* [What the task asks] Output the data below exactly. Leave nothing out.

-------- Source data --------

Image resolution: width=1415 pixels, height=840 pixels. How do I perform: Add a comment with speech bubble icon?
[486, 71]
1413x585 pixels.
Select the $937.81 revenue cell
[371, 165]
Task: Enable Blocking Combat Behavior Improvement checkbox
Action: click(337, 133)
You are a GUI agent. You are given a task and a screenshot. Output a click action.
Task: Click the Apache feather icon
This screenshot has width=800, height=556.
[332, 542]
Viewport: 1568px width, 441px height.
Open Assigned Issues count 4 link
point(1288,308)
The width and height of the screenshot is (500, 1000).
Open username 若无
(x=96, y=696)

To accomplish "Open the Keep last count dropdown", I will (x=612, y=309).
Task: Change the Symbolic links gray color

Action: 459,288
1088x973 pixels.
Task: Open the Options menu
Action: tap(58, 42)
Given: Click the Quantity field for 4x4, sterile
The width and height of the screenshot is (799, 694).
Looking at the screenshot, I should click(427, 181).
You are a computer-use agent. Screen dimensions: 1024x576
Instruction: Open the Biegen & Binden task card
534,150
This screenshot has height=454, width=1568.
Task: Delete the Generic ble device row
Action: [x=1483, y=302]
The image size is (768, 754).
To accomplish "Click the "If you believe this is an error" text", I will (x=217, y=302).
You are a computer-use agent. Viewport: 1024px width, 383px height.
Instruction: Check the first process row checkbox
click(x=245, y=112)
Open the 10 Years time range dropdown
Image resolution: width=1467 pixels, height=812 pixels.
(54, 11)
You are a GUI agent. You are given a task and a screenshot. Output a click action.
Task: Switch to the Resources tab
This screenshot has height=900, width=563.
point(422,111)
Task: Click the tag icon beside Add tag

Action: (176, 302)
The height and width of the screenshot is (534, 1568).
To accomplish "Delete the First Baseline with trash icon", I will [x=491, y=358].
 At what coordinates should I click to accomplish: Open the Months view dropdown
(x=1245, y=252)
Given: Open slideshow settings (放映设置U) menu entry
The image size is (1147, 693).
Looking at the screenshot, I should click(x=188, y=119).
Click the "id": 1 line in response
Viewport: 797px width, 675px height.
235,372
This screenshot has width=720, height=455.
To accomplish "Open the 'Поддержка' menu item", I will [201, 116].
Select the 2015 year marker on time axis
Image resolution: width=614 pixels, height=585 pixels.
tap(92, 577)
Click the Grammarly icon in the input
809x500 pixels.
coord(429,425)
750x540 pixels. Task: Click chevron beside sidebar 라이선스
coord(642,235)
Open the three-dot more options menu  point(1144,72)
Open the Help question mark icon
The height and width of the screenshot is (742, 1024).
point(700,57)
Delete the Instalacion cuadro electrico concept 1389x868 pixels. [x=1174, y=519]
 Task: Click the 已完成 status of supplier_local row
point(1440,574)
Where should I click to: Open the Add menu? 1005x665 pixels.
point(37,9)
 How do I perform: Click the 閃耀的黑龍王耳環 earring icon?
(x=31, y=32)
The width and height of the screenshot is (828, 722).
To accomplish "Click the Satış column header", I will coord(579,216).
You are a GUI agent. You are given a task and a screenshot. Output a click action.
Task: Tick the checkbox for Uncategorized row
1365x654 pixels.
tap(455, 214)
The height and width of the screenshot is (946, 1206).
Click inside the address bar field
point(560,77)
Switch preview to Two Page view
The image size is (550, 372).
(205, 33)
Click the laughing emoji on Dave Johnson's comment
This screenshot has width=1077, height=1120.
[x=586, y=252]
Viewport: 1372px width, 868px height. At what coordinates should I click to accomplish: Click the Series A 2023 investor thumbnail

--------

* [Answer section]
Image resolution: width=1415 pixels, height=840 pixels. How do I perform: Add a comment with speech bubble icon?
[486, 71]
1413x585 pixels.
Select the $937.81 revenue cell
[371, 165]
Task: Enable Blocking Combat Behavior Improvement checkbox
Action: click(337, 133)
You are a GUI agent. You are given a task and a screenshot. Output a click action.
Task: Click the Apache feather icon
This screenshot has width=800, height=556.
[332, 542]
Viewport: 1568px width, 441px height.
Open Assigned Issues count 4 link
point(1288,308)
The width and height of the screenshot is (500, 1000).
Open username 若无
(x=96, y=696)

To accomplish "Open the Keep last count dropdown", I will (x=612, y=309).
Task: Change the Symbolic links gray color

Action: 459,288
1088x973 pixels.
Task: Open the Options menu
Action: tap(58, 42)
Given: Click the Quantity field for 4x4, sterile
The width and height of the screenshot is (799, 694).
Looking at the screenshot, I should click(427, 181).
You are a computer-use agent. Screen dimensions: 1024x576
Instruction: Open the Biegen & Binden task card
534,150
This screenshot has height=454, width=1568.
Task: Delete the Generic ble device row
Action: [x=1483, y=302]
The image size is (768, 754).
To accomplish "Click the "If you believe this is an error" text", I will (x=217, y=302).
You are a computer-use agent. Viewport: 1024px width, 383px height.
Instruction: Check the first process row checkbox
click(x=245, y=112)
Open the 10 Years time range dropdown
Image resolution: width=1467 pixels, height=812 pixels.
(54, 11)
You are a GUI agent. You are given a task and a screenshot. Output a click action.
Task: Switch to the Resources tab
This screenshot has height=900, width=563.
point(422,111)
Task: Click the tag icon beside Add tag

Action: (176, 302)
The height and width of the screenshot is (534, 1568).
To accomplish "Delete the First Baseline with trash icon", I will [x=491, y=358].
 At what coordinates should I click to accomplish: Open the Months view dropdown
(x=1245, y=252)
Given: Open slideshow settings (放映设置U) menu entry
The image size is (1147, 693).
Looking at the screenshot, I should click(x=188, y=119).
Click the "id": 1 line in response
Viewport: 797px width, 675px height.
235,372
This screenshot has width=720, height=455.
To accomplish "Open the 'Поддержка' menu item", I will [201, 116].
Select the 2015 year marker on time axis
Image resolution: width=614 pixels, height=585 pixels.
tap(92, 577)
Click the Grammarly icon in the input
809x500 pixels.
coord(429,425)
750x540 pixels. Task: Click chevron beside sidebar 라이선스
coord(642,235)
Open the three-dot more options menu  point(1144,72)
Open the Help question mark icon
The height and width of the screenshot is (742, 1024).
point(700,57)
Delete the Instalacion cuadro electrico concept 1389x868 pixels. [x=1174, y=519]
 Task: Click the 已完成 status of supplier_local row
point(1440,574)
Where should I click to: Open the Add menu? 1005x665 pixels.
point(37,9)
 How do I perform: Click the 閃耀的黑龍王耳環 earring icon?
(x=31, y=32)
The width and height of the screenshot is (828, 722).
To accomplish "Click the Satış column header", I will coord(579,216).
You are a GUI agent. You are given a task and a screenshot. Output a click action.
Task: Tick the checkbox for Uncategorized row
1365x654 pixels.
tap(455, 214)
The height and width of the screenshot is (946, 1206).
Click inside the address bar field
point(560,77)
Switch preview to Two Page view
The image size is (550, 372).
(205, 33)
Click the laughing emoji on Dave Johnson's comment
This screenshot has width=1077, height=1120.
[x=586, y=252]
Viewport: 1372px width, 868px height. At what coordinates should I click to accomplish: Click the Series A 2023 investor thumbnail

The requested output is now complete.